Gregorius and Diplacanthus connect in the LRT

As progress on the fish subset of the LRT continues
several now obvious – but previously overlooked – connections continue to appear. Here’s the latest one (Fig 1). I did not see this coming, but perhaps should have anticipated it from the start.

Here’s the problem: I thought the long spines on Diplacanthus (Fig 1) were derived traits. Turns out they are relatively primitive.
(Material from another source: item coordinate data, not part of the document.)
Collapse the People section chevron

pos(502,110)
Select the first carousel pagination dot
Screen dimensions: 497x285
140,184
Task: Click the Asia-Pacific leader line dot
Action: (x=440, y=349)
Sometimes ‘convergence’ turns out to be homology.

Figure 1. The spiny shark with really big spines turns out to be a basal taxon in the Acanthodii, rather than a highly derived one. Here the overlooked Gregorius - Diplacanthus connections is made.

Figure 1. The spiny shark with really big spines turns out to be a basal taxon in the Acanthodii, rather than a highly derived one. Here the overlooked Gregorius – Diplacanthus connections is made.

This particular shark-bony fish split occurred before
the Early Silurian based on Early Silurian Shenacanthus (Fig 1). Carboniferous Gregorius (Fig 1) is a late-survivor of that earlier radiation at the base of sharks and kin.

Solving problems
is what the LRT does well, if it is given correct scores based on DGS methodology. In this case, the human operator (wetware) is usually the weak link.

This appears to be a novel hypothesis of interrelationships
that links tiny Silurian fish with sharks on one branch and spiny sharks plus the clade of ray-fins that includes Amia and Salmo. If not, please provide a citation so I can promote it here.

I could tell this was coming up over the horizon for several months. Correcting several scores shed new light on this match-up.